Over a month, the rate at which the percentage of the moon which is visible changes with time can be modelled by $$\dfrac {\mathrm{d}P }{\mathrm{d}t}=\dfrac{25\pi }{7} \cos (\dfrac {\pi t}{14})$$ where $$P$$ is the percentage visible on day $$t$$ of the month.
On which day was there a full moon?

Answer

**step1** Understanding the problem and concept of full moon

The problem provides a formula for the rate of change of the percentage of the moon visible, denoted as $$\dfrac {\mathrm{d}P }{\mathrm{d}t}$$. We are asked to find the day when there was a full moon. A full moon occurs when the percentage of the moon visible, $$P$$, reaches its maximum value. In calculus, a function reaches its maximum (or minimum) when its rate of change (derivative) is equal to zero.
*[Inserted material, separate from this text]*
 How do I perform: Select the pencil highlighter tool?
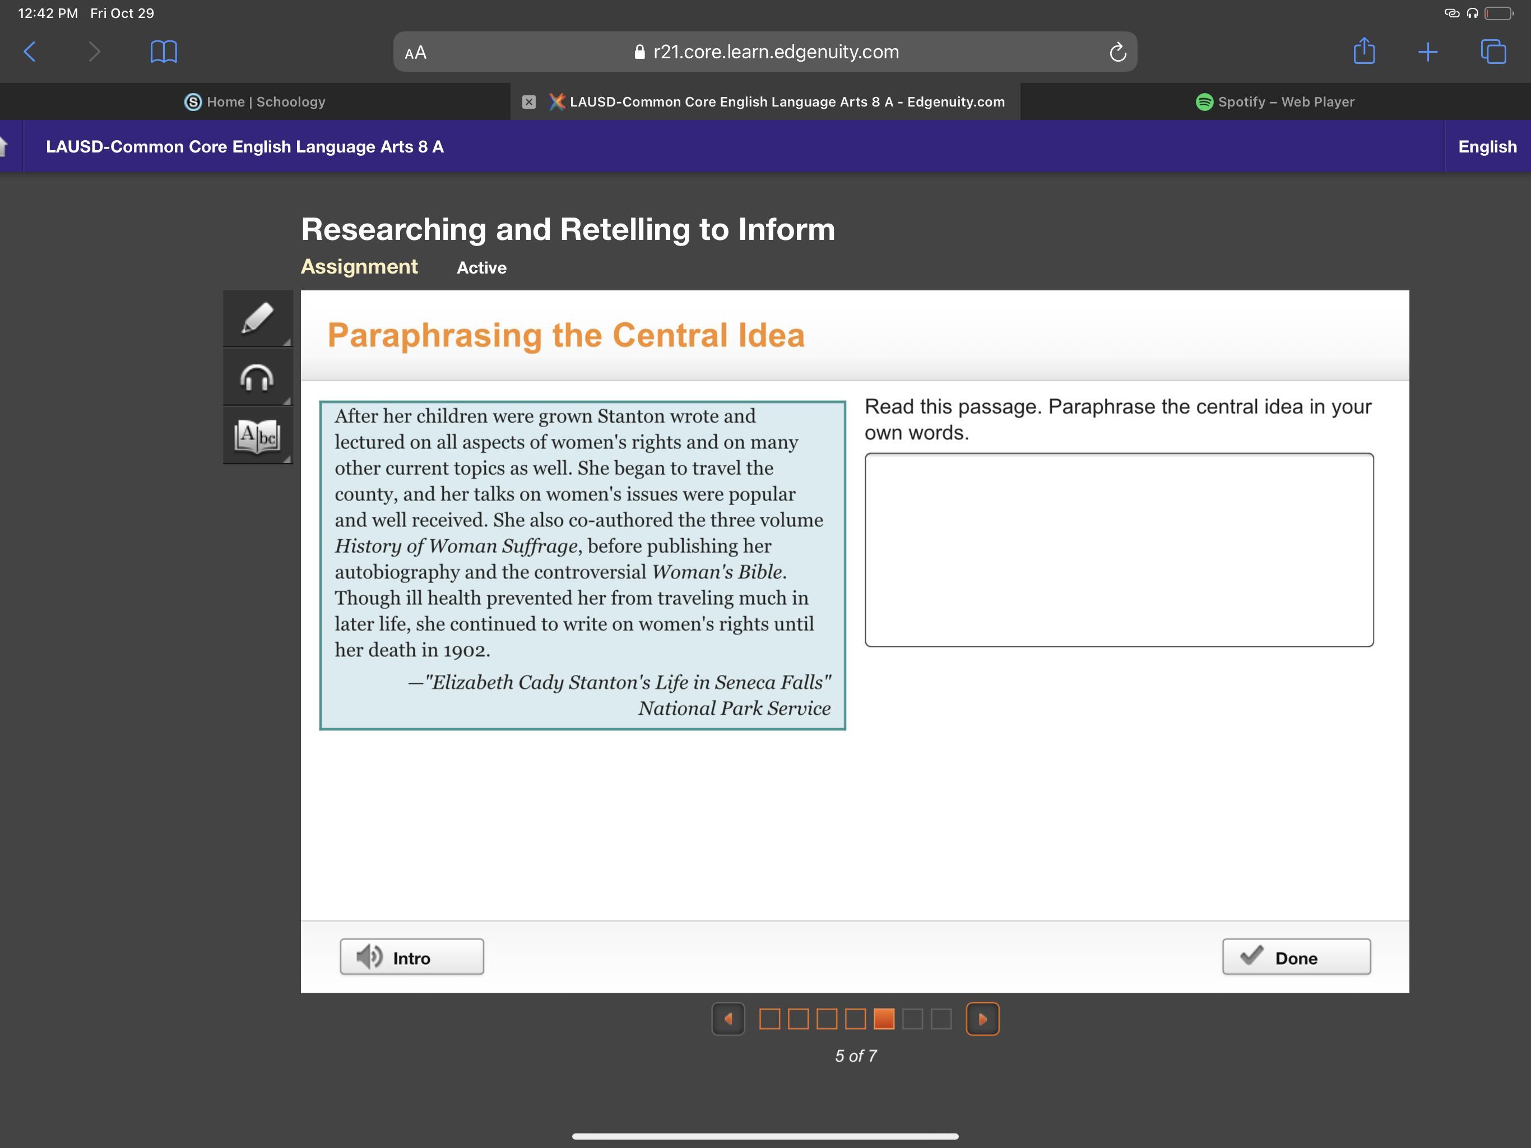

**step2** Setting the rate of change to zero

The given rate of change is $$\dfrac {\mathrm{d}P }{\mathrm{d}t}=\dfrac{25\pi }{7} \cos (\dfrac {\pi t}{14})$$. To find the day of a full moon (maximum visibility), we set this rate of change to zero:
$$\dfrac{25\pi }{7} \cos (\dfrac {\pi t}{14}) = 0$$
Since $$\dfrac{25\pi }{7}$$ is a non-zero constant, for the product to be zero, the cosine term must be zero:
$$\cos (\dfrac {\pi t}{14}) = 0$$

**step3** Solving for the time 't' when cosine is zero

The cosine function is zero at odd multiples of $$\frac{\pi}{2}$$. So, the argument of the cosine function, $$\dfrac {\pi t}{14}$$, must be equal to $$\frac{\pi}{2}, \frac{3\pi}{2}, \frac{5\pi}{2}, \dots$$. We can represent these values generally as $$\dfrac{\pi}{2} + n\pi$$, where $$n$$ is an integer.
So, we have:
$$\dfrac {\pi t}{14} = \dfrac{\pi}{2} + n\pi$$
To solve for $$t$$, we can divide both sides by $$\pi$$:
$$\dfrac {t}{14} = \dfrac{1}{2} + n$$
Now, multiply both sides by 14:
$$t = 14 \times (\dfrac{1}{2} + n)$$
$$t = 7 + 14n$$

**step4** Identifying the specific day for a full moon within the month

We need to find values of $$t$$ that correspond to days within a typical month (usually from day 1 to day 30 or 31).
Let's test integer values for $$n$$:
If $$n = 0$$, $$t = 7 + 14(0) = 7$$.
If $$n = 1$$, $$t = 7 + 14(1) = 21$$.
If $$n = 2$$, $$t = 7 + 14(2) = 35$$. This value is typically beyond the days of a single month.
Now we need to determine which of these days (day 7 or day 21) corresponds to a *maximum* percentage visible (full moon) rather than a minimum (new moon). We know that the function for the percentage visible, $$P(t)$$, would be obtained by integrating the given rate of change, which results in a sine function. A full moon corresponds to the maximum value of this sine function, which occurs when the sine term is 1.
The general form of $$P(t)$$ would be $$P(t) = 50 \sin(\dfrac{\pi t}{14}) + C$$. For P to be at its maximum, $$\sin(\dfrac{\pi t}{14})$$ must be 1. This occurs when $$\dfrac{\pi t}{14} = \dfrac{\pi}{2}, \dfrac{5\pi}{2}, \dots$$.
For $$t=7$$, $$\sin(\dfrac{\pi \times 7}{14}) = \sin(\dfrac{\pi}{2}) = 1$$. This corresponds to a maximum percentage visible.
For $$t=21$$, $$\sin(\dfrac{\pi \times 21}{14}) = \sin(\dfrac{3\pi}{2}) = -1$$. This corresponds to a minimum percentage visible (a new moon).
Therefore, the full moon occurs on day 7.